PROBLEM TO SOLVE: Retype, word for word, the lines starting at the one that contains "coordinates (412, 104)." and ending with the last line of the rows.

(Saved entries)
--
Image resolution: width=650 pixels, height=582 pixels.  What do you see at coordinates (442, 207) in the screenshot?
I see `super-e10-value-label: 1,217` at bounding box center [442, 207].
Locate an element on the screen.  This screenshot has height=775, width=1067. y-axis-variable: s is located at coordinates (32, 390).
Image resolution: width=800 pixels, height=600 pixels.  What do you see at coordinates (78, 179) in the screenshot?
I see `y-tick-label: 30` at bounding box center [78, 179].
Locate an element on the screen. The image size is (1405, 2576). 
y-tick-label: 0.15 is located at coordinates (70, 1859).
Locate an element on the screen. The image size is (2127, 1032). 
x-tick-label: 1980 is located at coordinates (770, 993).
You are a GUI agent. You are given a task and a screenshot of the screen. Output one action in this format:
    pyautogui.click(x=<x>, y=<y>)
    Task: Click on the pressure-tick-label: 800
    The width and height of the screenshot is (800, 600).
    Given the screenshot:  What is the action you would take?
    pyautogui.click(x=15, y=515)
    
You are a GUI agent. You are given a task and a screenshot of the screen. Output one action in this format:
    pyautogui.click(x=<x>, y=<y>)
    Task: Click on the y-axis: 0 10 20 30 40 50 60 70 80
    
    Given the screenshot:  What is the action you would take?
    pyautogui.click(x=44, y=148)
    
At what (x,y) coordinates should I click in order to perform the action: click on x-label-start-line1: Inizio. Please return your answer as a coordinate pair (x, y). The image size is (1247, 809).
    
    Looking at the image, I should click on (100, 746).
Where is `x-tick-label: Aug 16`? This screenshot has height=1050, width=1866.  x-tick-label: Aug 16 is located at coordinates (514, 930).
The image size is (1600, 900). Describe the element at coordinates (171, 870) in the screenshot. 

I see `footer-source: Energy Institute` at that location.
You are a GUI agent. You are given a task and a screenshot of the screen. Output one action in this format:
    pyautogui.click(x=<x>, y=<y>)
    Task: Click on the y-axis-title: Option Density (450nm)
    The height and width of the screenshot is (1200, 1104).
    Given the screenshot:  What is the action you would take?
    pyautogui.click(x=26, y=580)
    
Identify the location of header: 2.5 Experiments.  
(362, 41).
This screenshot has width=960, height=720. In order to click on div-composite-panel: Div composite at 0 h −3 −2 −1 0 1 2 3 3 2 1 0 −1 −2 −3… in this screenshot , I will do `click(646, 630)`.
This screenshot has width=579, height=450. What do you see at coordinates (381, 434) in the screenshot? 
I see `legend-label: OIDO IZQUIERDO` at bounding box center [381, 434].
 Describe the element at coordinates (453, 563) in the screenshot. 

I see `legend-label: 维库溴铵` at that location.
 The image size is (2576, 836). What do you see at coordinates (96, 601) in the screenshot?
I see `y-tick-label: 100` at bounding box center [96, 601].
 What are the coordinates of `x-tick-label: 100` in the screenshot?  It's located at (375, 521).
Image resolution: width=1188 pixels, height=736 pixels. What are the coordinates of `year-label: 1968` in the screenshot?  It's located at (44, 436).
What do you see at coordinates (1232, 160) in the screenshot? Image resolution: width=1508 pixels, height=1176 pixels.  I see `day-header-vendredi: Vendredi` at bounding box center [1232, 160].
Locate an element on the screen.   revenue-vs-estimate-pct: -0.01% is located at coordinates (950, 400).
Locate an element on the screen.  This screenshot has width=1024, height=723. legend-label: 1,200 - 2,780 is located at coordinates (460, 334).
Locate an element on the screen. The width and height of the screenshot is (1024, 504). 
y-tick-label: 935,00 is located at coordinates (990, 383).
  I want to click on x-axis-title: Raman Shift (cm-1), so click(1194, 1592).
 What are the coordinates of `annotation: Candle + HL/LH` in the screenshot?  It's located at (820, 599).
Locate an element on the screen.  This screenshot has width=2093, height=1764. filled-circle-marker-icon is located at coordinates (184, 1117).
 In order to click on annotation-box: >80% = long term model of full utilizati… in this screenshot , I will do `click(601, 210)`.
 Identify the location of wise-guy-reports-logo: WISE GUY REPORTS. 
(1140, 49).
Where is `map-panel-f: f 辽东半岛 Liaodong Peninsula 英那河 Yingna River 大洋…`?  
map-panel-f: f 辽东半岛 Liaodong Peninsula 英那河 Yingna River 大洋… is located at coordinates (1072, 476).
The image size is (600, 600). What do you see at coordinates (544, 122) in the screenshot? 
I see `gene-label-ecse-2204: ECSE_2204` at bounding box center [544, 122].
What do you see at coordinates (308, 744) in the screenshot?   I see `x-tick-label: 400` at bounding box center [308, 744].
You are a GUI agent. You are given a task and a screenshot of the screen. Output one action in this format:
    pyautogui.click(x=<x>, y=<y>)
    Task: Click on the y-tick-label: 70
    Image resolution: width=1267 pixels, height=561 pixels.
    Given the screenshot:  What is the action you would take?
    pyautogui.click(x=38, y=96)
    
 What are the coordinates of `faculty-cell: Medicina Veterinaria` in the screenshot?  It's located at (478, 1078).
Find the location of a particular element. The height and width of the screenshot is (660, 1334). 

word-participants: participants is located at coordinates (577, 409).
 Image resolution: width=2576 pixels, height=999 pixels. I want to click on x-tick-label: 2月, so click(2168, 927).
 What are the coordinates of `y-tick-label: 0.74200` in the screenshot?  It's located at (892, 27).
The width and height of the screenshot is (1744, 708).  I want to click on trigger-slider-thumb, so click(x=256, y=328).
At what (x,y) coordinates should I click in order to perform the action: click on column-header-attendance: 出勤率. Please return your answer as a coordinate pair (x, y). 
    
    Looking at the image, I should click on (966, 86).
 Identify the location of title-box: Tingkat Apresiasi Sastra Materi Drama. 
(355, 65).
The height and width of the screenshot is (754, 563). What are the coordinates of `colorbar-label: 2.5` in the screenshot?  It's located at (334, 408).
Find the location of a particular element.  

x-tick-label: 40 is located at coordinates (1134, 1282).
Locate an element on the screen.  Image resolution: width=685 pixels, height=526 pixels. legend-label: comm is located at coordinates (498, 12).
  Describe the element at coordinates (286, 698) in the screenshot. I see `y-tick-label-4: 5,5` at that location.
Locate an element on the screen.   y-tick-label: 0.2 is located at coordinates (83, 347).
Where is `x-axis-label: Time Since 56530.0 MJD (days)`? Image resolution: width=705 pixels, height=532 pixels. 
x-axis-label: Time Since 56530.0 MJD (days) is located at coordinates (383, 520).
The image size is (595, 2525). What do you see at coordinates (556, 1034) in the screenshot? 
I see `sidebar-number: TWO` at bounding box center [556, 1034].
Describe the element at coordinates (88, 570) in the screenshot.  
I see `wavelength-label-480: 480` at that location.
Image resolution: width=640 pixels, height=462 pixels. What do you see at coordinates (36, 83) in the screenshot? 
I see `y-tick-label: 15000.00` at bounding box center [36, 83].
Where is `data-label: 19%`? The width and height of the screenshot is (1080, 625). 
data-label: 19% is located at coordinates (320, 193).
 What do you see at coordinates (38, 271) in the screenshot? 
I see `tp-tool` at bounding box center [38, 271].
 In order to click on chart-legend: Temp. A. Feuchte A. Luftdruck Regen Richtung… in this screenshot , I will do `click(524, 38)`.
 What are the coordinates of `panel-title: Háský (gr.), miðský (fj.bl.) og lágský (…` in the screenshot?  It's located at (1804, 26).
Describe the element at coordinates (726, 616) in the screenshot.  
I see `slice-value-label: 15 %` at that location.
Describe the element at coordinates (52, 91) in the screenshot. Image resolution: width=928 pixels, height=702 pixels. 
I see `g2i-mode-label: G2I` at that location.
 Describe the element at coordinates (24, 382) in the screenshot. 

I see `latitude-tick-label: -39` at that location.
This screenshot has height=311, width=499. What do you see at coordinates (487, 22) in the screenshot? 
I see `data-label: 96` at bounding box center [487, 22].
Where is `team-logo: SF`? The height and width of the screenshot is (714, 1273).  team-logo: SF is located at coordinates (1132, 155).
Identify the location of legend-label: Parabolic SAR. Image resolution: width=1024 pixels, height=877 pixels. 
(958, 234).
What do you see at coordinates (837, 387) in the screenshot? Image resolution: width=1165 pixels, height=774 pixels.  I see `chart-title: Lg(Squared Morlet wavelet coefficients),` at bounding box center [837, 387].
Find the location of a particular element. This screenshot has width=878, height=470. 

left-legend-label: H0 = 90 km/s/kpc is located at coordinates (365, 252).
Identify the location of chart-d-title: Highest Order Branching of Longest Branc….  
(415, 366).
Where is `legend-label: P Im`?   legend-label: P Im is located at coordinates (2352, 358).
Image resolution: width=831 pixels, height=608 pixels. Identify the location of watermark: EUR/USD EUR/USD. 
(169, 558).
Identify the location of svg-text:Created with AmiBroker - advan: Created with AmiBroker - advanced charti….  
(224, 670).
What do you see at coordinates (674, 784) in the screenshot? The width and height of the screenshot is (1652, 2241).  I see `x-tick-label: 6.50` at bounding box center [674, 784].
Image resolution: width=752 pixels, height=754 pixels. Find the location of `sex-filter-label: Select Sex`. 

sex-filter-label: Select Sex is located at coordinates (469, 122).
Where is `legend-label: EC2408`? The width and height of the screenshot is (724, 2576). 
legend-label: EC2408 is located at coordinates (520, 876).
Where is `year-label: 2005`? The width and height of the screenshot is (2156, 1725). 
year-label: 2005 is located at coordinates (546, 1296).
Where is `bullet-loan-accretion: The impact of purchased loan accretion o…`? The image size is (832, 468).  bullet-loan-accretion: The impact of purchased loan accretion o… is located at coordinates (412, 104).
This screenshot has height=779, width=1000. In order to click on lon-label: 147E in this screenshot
--
WRITTEN ANSWER:
Where is `bullet-loan-accretion: The impact of purchased loan accretion o…`? The image size is (832, 468).  bullet-loan-accretion: The impact of purchased loan accretion o… is located at coordinates (412, 104).
This screenshot has height=779, width=1000. In order to click on lon-label: 147E in this screenshot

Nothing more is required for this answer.